I was summarizing what I heard on Minnesota Public Radio last night, and it’s repeated (sorta) in the article I linked to above. To wit:

So while I agree that the court will make sure to properly adhere to the process, the written briefs are more important than the oral arguments, and the judges will be writing at least some of their opinions before the oral arguments take place.

I don’t get it…

Norm won the first time (albeit a narrow margin) so a recount is triggered. Which is fine and dandy. But now Franken “wins” the recount and I can hear the backslapping all the way over here in Michigan…a narrow margin is “ok” now all of the sudden? Now the lawyers are in on the whole stupid mess and the size of this fiasco grows larger and larger by the second.

At this point it looks like two siblings squabbling over an empty shopping bag.

Why scare quotes? Norm had a narrow lead before the recount. After the recount, Franken had a narrow lead. Norm followed the legal path to follow in Minnesota for this and filed an Election Complaint. The Election Complaint Court listened to the Coleman lawyers throw out argument after desperate argument, then ruled against them (unanimously). What’s to be confused about?

Coleman did not “win” the first time. There was no “First time.” There has never been a certified “winner.” Coleman had a marginal lead in the count on election night. After all the votes were recounted (as per state law), Franken was in the clear lead. There are no votes left to count, and there was never any problem with a narrow margin. The recount was triggered by state law, not by Al Franken. ALL of the delays and appeals since then have come from Coleman. What are you suggesting that Franken should have done differently at any point in this process?

I think that some people believe that he should have conceded on election night so that Coleman would have won. Or never have run. Or should insist on a redo and refuse to accept such a tainted victory. Anything other than other than actually win an election in a clear and transparent manner according to proper procedures.

Isn’t it the case that Coleman was ahead on election night because the absentee ballots hadn’t yet been counted?

I don’t know how many times I’ve had to repeat that over and over in the last couple months. I should have it on a business card and a macro online.

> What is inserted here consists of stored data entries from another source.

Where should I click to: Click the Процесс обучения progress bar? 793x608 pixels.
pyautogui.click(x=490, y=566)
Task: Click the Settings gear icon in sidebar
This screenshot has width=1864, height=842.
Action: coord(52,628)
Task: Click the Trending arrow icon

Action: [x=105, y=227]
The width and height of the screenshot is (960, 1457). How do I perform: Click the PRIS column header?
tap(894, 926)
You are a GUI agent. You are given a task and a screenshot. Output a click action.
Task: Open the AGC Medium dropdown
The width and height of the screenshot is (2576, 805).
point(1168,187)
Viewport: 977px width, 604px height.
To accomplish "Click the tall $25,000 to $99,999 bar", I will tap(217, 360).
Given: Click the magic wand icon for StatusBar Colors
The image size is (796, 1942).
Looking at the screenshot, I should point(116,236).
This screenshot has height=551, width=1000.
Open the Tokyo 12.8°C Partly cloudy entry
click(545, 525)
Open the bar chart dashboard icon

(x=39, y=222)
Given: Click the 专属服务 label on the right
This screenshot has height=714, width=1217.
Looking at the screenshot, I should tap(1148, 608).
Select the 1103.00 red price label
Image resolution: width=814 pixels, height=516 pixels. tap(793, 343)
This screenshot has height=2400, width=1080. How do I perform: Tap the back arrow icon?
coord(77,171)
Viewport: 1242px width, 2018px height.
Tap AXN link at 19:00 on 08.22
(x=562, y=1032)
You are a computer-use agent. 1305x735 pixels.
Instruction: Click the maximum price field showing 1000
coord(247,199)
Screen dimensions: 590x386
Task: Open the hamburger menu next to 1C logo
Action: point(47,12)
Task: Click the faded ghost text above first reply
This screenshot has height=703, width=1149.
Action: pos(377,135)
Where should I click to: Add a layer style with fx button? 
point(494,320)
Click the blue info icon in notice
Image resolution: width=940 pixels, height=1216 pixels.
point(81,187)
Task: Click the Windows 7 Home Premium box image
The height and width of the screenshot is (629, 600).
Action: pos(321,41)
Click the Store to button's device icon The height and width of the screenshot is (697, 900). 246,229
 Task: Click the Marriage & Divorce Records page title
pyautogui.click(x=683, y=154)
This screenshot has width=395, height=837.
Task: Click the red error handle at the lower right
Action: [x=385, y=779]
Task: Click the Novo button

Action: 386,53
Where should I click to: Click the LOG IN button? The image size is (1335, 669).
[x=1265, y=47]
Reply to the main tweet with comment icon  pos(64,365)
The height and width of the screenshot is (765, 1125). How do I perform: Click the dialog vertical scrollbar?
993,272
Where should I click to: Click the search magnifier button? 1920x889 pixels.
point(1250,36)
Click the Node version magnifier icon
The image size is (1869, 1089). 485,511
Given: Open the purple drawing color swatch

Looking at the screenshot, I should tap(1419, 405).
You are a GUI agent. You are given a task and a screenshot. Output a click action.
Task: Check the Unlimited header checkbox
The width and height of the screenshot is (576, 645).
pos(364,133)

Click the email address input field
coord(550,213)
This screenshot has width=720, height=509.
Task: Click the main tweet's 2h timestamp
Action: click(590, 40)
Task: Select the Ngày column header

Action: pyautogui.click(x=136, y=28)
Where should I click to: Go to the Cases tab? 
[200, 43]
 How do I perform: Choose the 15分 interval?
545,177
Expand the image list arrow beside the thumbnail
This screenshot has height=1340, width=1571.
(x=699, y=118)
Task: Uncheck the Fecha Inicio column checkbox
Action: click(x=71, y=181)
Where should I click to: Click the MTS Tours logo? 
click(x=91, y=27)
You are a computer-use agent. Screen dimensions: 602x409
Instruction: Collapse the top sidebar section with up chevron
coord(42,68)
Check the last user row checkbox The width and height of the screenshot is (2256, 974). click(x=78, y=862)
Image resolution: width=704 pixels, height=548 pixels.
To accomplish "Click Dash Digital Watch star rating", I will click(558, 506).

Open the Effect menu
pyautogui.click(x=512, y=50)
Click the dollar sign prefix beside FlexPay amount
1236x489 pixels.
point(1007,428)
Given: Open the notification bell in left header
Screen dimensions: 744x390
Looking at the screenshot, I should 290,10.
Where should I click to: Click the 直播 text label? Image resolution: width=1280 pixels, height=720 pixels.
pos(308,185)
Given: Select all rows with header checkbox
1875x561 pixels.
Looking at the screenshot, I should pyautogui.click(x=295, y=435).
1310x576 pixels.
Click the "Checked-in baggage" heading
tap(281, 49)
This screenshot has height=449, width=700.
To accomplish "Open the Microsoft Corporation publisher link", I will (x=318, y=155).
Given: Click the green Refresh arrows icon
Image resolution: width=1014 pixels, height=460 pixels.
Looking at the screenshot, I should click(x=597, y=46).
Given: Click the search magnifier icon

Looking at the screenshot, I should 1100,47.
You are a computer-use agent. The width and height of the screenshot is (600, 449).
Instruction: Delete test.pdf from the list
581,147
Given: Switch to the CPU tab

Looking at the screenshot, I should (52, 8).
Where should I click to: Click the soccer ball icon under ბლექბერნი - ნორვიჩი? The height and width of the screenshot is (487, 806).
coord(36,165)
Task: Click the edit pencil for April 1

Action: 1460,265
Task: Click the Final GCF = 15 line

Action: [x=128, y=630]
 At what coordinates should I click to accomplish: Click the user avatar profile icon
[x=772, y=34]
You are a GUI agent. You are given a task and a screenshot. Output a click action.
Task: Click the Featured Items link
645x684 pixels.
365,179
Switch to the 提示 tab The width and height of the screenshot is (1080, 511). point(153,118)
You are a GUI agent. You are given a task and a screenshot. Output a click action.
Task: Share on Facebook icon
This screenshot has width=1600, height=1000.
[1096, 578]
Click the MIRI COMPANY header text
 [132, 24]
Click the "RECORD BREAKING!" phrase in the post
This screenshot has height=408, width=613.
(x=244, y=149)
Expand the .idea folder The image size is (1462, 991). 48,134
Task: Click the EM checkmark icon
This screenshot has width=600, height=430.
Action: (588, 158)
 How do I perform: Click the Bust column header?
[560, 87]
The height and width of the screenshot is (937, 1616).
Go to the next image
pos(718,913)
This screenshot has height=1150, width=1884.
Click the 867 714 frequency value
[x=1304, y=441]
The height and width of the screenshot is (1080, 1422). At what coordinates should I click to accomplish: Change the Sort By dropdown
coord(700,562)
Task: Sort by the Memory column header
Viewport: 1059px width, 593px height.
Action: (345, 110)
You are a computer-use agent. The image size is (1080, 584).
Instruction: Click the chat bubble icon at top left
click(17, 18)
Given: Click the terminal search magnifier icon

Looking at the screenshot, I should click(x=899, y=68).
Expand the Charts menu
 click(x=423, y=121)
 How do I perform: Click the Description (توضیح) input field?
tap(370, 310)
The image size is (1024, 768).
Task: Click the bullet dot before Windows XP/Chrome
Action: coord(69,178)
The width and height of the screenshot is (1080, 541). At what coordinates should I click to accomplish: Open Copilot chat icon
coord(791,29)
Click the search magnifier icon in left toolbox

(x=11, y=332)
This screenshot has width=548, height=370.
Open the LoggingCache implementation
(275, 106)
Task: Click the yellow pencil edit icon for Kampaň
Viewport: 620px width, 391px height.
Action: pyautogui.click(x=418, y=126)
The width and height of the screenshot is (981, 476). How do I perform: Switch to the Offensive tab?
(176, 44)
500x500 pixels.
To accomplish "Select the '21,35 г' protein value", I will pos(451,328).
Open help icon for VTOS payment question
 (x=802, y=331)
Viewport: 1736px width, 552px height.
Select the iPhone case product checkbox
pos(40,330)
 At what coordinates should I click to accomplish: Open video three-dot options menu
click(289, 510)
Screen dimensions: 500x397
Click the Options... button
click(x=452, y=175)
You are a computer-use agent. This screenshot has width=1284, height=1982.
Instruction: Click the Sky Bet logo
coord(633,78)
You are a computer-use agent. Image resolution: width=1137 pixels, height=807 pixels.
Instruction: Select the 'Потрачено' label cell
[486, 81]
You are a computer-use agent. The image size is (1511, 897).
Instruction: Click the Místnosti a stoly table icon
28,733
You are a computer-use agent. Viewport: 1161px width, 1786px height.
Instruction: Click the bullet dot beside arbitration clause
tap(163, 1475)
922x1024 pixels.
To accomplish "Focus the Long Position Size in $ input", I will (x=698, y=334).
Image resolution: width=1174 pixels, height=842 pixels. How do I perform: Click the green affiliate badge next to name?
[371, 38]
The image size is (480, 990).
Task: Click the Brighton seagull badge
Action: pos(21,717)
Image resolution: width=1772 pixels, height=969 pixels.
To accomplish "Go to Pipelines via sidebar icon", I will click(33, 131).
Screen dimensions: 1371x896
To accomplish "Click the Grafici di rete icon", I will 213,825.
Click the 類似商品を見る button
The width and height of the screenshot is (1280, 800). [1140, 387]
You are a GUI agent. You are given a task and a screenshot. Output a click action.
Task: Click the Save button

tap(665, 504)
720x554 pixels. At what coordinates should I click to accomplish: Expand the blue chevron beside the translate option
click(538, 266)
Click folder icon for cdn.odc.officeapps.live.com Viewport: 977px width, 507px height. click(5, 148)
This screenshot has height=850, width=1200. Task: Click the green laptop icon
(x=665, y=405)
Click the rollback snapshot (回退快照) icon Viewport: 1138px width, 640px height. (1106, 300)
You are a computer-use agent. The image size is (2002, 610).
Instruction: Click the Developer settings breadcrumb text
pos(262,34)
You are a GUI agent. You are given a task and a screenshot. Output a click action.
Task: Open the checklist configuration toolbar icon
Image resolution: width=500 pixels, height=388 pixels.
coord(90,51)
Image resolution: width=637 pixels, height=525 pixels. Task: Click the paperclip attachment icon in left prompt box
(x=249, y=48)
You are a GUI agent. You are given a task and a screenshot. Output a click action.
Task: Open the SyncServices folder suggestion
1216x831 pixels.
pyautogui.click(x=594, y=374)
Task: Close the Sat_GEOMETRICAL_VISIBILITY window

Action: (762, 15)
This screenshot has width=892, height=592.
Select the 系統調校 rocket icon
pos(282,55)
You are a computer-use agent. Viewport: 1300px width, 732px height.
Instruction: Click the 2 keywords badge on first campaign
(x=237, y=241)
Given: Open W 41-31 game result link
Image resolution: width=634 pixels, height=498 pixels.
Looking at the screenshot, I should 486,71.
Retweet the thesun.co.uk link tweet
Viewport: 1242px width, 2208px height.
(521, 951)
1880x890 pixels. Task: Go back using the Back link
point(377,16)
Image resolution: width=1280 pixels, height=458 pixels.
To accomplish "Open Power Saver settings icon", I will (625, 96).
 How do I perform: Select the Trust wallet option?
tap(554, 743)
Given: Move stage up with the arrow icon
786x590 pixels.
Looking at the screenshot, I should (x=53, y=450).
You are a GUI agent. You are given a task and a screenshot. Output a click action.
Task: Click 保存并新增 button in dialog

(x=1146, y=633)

Wasn’t he “winning” by over 700 votes, and then after the recount started his lead started to evaporate…mysteriously? Alot of the challenged ballots evaluated by the canvassing board seemed kinda fishy.

Well, I’m convinced. Let’s lynch Franken.

Nate Silver of FiveThirtyEitght explained why:

http://www.fivethirtyeight.com/2009/04/why-ive-been-ignoring-minnesota-recount.html

Nothing fishy, Coleman tried to limit how many of those ballots were added, as soon has he came the loser after the recount, he had little choice but ask for more of those ballots to be added to the count, he ended up losing by more.

Now the “basketball” game has the Coleman team losing by “10” points with less than 10 seconds to go and they continue to commit fouls. :rolleyes:

Actually, no, not a single word of this is accurate. Coleman’s lead after the initial count was 215. When Norm falsely declared himself the winner on election night (and hilariously said if he was in Franken’s place he would concede), the initial count was still going on. There was nothing “mysterious” about it. That was the initial count after all the votes were in.

There was also nothing “fishy” about the recount. Minnesota has one of the most bulletproof and aboveboard systems in the US. Every decision was made in front of Coleman lawyers and on camera. There were just as many Republicans on the canvassing board as democrats, and there’s no reason to believe that ANY of them exercised any undue partisan bias.

Both Coleman and Franken asked for some ballots to be counted that were iffy to sy the least. That doesn’t mean that they DID get counted. If you have some evidence that the canvasing board counted any “fishy” ballots, let’s see it.

They counted Democratic voting ballots. VERY fishy indeed. :stuck_out_tongue:

Preferably in court.
Oh, wait…
Coleman tried that, and failed to convince the judges.